The Centre for Israel and Jewish Affairs expressed its dissatisfaction with the Canadian government’s latest stance on the issue and accused them of appearing to be “hypocritical” in their ever-shifting position on the matter.

“Canadian foreign policy shows itself to be hypocritical,” CIJA President and CEO Shimon Koffler Fogel said in a statement shared with Yahoo News Canada.

“We’re disgusted and frankly shocked that only hours after issuing a statement that a ceasefire would only be possible under the condition that Hamas release the hostages, stop its use of Palestinians as human shields, lay down its arms, and surrender its control of Gaza, Canada voted in support of a UN General Assembly resolution supporting a ceasefire.”

In the hours leading to the UN vote, Prime Minister Justin Trudeau issued a joint statement with his Australian and New Zealand counterparts, calling for a “sustainable ceasefire” in the war between Israel and Hamas while also urging on an “immediate and unconditional release” of the Israeli hostages and for Hamas to “lay down its arms.”

The joint statement also marks the first time Trudeau used the term "ceasefire" in reference to the Israel-Hamas war as until then he called for a humanitarian pause in the conflict.

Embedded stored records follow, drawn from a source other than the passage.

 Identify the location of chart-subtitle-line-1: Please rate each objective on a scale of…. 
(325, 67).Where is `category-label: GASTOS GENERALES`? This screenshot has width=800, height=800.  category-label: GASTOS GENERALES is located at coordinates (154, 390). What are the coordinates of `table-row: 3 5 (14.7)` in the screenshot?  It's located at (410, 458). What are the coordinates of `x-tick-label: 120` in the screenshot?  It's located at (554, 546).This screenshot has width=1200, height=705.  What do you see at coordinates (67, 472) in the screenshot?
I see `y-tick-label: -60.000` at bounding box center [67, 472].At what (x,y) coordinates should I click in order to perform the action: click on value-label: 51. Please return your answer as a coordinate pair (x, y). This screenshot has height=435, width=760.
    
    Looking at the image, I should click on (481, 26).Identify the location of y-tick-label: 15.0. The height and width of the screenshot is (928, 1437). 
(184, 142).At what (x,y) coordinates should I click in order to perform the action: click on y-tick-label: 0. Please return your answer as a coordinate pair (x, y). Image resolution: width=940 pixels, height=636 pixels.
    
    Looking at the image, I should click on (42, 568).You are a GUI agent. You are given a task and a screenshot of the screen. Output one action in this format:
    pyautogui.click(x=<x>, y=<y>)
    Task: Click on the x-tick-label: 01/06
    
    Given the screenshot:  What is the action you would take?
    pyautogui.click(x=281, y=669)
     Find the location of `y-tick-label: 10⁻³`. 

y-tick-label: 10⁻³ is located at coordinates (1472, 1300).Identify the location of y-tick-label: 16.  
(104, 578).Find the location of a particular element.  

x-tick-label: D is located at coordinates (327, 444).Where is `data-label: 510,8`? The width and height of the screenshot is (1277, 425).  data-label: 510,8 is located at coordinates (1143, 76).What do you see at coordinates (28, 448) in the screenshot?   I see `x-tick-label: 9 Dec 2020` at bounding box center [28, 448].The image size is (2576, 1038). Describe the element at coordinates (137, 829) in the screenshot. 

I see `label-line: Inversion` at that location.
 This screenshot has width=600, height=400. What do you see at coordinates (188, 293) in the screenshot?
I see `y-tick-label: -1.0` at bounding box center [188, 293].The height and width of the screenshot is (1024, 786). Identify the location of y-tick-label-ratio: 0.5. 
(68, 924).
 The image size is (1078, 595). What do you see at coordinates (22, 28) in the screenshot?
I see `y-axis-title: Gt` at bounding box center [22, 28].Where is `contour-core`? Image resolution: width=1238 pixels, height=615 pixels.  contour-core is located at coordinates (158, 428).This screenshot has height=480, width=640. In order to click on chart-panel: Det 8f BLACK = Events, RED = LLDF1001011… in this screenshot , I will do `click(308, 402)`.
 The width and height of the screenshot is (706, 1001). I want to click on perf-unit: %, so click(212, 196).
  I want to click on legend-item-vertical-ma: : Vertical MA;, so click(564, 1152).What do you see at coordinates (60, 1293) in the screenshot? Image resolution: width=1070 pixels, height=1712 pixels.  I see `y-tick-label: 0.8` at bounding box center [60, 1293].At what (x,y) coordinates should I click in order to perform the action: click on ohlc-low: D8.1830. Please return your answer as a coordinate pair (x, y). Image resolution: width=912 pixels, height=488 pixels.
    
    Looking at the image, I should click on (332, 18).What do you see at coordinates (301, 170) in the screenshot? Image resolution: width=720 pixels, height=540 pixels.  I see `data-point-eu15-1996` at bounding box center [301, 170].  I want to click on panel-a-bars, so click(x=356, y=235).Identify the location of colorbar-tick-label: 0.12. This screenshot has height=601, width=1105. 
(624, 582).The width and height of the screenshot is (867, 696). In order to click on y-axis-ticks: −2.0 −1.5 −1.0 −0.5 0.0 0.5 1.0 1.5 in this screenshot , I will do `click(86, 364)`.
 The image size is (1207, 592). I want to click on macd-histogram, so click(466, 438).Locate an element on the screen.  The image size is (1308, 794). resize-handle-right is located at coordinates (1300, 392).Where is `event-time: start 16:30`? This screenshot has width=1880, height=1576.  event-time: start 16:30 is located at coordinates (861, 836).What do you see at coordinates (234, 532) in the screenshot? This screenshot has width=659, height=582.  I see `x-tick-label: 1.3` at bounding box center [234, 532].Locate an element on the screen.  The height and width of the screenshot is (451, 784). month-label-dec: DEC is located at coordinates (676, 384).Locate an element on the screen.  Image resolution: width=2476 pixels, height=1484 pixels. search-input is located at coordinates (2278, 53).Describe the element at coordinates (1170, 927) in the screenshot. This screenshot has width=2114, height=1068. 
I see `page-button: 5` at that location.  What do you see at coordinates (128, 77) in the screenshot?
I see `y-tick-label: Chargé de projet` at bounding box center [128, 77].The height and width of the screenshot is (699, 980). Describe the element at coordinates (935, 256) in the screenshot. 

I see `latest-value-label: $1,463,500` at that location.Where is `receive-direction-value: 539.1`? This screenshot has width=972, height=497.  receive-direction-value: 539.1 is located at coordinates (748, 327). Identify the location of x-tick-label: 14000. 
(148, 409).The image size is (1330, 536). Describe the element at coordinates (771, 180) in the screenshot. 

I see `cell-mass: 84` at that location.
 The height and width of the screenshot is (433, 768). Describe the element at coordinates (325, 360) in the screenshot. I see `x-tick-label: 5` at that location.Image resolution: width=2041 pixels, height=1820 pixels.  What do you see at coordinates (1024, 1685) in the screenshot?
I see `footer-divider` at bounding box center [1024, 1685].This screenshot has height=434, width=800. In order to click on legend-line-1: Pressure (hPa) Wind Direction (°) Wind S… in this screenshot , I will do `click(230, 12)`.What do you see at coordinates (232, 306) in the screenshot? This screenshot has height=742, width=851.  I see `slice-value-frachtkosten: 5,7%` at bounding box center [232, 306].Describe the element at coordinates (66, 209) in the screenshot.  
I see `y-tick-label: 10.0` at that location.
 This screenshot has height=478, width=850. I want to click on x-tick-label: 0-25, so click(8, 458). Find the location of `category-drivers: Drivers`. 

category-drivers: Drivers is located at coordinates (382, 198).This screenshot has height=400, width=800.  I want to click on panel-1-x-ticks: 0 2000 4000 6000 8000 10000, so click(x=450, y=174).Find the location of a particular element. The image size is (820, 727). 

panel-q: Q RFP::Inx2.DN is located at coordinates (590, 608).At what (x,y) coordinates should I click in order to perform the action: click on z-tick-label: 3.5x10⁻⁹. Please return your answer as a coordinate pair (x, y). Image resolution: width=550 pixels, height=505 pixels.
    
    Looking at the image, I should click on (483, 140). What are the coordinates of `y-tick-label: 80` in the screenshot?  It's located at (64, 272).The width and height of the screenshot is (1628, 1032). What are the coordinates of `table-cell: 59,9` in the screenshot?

Related: Canadians scoff at PM Trudeau's calls for humanitarian pause instead of ceasefire

The CIJA chief pointed out how Canada initially reaffirmed “Israel's right to exist and defend itself” as it further denounced Hamas but then went on to support a resolution that, according to the Jewish support group, fails to hold Hamas accountable.

“Did anything change on the ground in the short hours between Canada’s statement and the scheduled UN vote? The answer is no. Hamas still holds more than 100 Israelis hostage. It is still using Palestinians as human shields. And it is still indiscriminately firing rockets at Israelis,” the statement read.

A total of 153 countries voted in favour of the resolution with 10 against, including the United States and 23 abstaining, including the United Kingdom.

Some Liberal party MPs are not in favour of their government’s latest position

Liberal MPs like former cabinet minister Marco Mendicino and Quebecer Anthony Housefather expressed their disagreement on X, formerly known as Twitter, while specifically stating calls for an unconditional ceasefire only jeopardise the safety of Israelis and Palestinians in Gaza.

“I do not support [the resolution's] call for Israel to agree to what is, effectively, an unconditional ceasefire. At present, that would only place in further jeopardy the safety and security of Israelis & Palestinians in Gaza," he wrote.

‘Our pressure is working,’ Canadians welcome government’s support for ceasefire

Many Canadians welcomed the Trudeau government’s push for a ceasefire, calling it a “positive step” in building “lasting peace” in the region.

“Today marks a positive step. We must continue working to achieve a permanent ceasefire & commit to build a better & lasting peace,” wrote Mississauga MP Iqra Khalid on X.

The National Council of Canadian Muslims, too, lauded the Trudeau government's vote in favour of a ceasefire, however, acknowledged that it was "late" to act.

"Today’s vote in calling for a ceasefire came late. But it was an important moment to finally stand on the right side of history from @JustinTrudeau and @melaniejoly. Over 70% of Canadians wanted to see a ceasefire. Canadians stand for peace," NCCM posted on X.

Prime Minister Justin Trudeau told reporters in Ottawa that he made Canada’s position clear to his Israeli counterpart, Benjamin Netanyahu, in a “long and detailed” phone call.

Trudeau did not use the term "ceasefire" in his brief exchange with reporters, according to CBC.